Sixty Years On, Dien Bien Phu's Battle Against Oblivion

France's May 1954 defeat in this battle in north Vietnam marked the beginning of the end of centuries of Western colonialism. A visit to the battle scene that should have been a warning to others.

Reinforcements occupying positions in the dug-outs during the battle of Dien Bien Phu
Reinforcements occupying positions in the dug-outs during the battle of Dien Bien Phu
Bruno Philip

After 57 days of fierce fighting, on May 7, 1954, the French soldiers were defeated by General Giap’s troops. Sixty years later, former Viet Minh fighters want to turn the basin into a site of remembrance.

DIEN BIEN PHU — They are three syllables that, in France, strike like three blows of a highly symbolic defeat: Dien Bien Phu.

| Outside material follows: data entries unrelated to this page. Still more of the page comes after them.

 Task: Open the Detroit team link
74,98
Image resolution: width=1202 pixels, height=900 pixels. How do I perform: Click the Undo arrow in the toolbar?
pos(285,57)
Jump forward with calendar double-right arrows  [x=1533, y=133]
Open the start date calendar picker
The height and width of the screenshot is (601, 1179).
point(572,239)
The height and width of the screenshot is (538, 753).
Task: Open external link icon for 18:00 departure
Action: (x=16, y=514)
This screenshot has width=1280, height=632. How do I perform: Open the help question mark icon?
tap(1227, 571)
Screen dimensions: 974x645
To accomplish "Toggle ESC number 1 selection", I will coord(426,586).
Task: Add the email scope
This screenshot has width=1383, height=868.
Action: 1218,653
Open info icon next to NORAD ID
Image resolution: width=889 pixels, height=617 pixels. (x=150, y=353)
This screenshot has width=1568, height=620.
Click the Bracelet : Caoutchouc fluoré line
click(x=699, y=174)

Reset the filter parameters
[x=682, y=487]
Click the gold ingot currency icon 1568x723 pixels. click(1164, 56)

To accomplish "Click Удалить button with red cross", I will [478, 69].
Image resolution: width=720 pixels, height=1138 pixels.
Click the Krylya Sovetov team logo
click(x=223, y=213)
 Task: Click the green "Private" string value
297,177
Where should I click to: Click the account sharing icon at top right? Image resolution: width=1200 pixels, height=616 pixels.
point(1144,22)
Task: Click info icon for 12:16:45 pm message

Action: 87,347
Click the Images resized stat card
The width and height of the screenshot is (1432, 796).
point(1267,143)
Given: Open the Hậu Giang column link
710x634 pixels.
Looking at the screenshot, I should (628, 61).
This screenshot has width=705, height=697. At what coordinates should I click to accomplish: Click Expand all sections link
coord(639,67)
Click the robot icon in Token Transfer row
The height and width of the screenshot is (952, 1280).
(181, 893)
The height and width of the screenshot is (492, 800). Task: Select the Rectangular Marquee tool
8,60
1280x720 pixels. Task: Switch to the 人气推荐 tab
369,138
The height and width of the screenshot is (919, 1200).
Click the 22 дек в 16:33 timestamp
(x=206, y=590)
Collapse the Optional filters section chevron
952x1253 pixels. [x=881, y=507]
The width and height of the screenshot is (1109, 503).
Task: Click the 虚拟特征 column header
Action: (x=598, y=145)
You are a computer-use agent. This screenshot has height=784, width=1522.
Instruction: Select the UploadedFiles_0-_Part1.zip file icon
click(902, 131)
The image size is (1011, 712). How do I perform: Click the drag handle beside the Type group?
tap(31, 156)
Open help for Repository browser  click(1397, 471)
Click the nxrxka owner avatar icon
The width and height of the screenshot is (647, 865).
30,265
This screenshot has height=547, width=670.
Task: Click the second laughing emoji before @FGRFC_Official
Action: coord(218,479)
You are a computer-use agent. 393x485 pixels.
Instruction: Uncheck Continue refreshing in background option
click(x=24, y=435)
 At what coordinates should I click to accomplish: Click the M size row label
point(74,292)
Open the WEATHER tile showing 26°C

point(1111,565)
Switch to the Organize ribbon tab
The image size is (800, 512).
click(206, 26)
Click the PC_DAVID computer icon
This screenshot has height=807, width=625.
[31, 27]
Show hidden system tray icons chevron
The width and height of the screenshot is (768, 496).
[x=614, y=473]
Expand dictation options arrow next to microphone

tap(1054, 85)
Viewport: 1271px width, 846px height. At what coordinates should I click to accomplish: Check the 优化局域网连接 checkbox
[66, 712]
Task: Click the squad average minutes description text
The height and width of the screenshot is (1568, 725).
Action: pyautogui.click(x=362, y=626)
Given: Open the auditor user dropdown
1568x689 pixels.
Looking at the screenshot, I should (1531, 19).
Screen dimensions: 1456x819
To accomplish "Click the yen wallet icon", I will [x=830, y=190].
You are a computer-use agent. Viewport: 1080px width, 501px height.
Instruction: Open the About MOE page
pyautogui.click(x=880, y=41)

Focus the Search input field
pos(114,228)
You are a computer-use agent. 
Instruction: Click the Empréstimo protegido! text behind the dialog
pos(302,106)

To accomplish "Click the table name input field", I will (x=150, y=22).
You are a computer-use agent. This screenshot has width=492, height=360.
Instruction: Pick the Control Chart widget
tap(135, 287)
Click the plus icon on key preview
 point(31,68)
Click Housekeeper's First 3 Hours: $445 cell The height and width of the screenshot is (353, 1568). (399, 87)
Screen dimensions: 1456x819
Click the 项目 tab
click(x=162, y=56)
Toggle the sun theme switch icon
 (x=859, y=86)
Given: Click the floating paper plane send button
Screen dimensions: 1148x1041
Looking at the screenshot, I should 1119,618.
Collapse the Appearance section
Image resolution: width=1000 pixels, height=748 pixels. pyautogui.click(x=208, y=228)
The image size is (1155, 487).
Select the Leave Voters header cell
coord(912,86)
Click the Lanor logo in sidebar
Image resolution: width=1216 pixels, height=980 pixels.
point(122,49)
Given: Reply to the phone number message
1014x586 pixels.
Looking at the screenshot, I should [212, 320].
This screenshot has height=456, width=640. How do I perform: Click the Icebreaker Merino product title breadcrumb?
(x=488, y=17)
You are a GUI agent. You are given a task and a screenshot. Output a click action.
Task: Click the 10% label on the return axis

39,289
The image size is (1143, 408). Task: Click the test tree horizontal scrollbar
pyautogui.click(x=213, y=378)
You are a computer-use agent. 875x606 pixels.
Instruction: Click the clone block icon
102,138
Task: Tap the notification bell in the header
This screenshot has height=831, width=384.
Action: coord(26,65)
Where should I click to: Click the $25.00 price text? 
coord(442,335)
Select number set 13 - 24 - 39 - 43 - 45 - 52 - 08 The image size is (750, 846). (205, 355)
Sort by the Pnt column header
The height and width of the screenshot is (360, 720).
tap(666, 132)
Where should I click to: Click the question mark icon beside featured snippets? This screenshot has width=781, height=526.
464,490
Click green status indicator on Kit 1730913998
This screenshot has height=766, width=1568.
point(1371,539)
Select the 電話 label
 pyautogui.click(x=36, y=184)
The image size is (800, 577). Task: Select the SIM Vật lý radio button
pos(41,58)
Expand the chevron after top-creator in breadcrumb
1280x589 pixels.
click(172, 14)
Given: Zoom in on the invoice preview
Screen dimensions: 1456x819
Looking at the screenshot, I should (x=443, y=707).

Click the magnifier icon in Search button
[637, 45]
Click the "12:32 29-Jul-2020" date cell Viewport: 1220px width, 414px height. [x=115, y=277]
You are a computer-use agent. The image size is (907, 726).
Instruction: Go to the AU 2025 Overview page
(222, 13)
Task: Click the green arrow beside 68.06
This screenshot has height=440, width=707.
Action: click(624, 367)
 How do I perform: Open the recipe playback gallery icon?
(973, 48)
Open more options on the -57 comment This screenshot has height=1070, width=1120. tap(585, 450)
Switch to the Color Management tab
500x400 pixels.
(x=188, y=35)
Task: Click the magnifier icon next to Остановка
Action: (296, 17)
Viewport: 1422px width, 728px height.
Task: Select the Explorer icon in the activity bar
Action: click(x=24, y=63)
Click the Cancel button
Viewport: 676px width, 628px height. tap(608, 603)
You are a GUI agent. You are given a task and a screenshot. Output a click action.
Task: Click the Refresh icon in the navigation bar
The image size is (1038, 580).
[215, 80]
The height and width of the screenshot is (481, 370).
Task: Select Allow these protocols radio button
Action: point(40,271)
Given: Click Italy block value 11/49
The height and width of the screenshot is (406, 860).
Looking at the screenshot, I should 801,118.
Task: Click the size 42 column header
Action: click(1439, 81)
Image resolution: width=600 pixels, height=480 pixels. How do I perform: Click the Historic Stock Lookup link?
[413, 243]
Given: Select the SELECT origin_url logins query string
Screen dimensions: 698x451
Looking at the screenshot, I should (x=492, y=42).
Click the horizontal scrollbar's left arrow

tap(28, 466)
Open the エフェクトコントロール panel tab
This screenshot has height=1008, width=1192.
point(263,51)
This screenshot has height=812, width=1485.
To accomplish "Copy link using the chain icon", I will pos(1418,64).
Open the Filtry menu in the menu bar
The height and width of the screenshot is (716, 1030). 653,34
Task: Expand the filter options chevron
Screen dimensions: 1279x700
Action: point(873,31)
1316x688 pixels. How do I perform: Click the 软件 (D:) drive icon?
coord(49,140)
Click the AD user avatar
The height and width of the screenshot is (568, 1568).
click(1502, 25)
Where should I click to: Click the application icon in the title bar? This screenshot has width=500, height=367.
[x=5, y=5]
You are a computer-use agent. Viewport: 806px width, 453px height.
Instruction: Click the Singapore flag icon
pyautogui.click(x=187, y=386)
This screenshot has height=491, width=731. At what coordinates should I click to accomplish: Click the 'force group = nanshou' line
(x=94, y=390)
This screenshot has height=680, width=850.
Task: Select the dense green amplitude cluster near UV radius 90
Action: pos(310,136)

On May 7, 1954, after 57 days and 57 nights of extremely violent combats between soldiers of the French expeditionary corps and the Viet Minh troops, the defensive camp fell into the hand of General Vo Nguyen Giap’s forces. It was 5.30 p.m in Dien Bien Phu, a nice name for a collapse.

This confrontation, which, as the French historian Jean-Pierre Rioux notes, was “the only pitched battle lost by a European army in the entire history of decolonization,” marked the beginning of the end for the French empire.

The victory of Ho Chi Minh’s soldiers later weighed on the negotiations in Geneva, on July 21, 1954, where the French President of the Council of Ministers Pierre Mendès France signed the agreements that put an end to the Indochina War.

It had lasted for eight years and resulted in 3,420 deaths or missing and 5,300 wounded on the French side; a lot more, according to sources, on the Viet Minh side.

According to the expression used by soldiers of that time, Dien Bien Phu was a “basin.” But landing on the runway, which was built by the French and is now permanent, gives a different impression. The place is more like a big bathtub, admittedly surrounded by mountains and hills, but which form the contours of a large valley.

Second impression: Dien Bien Phu, a town of more than 100,000 people, is quite graceless, with colorful houses made out of scrap, more or less kitsch architecture, all aligned along a few large streets crossing the town.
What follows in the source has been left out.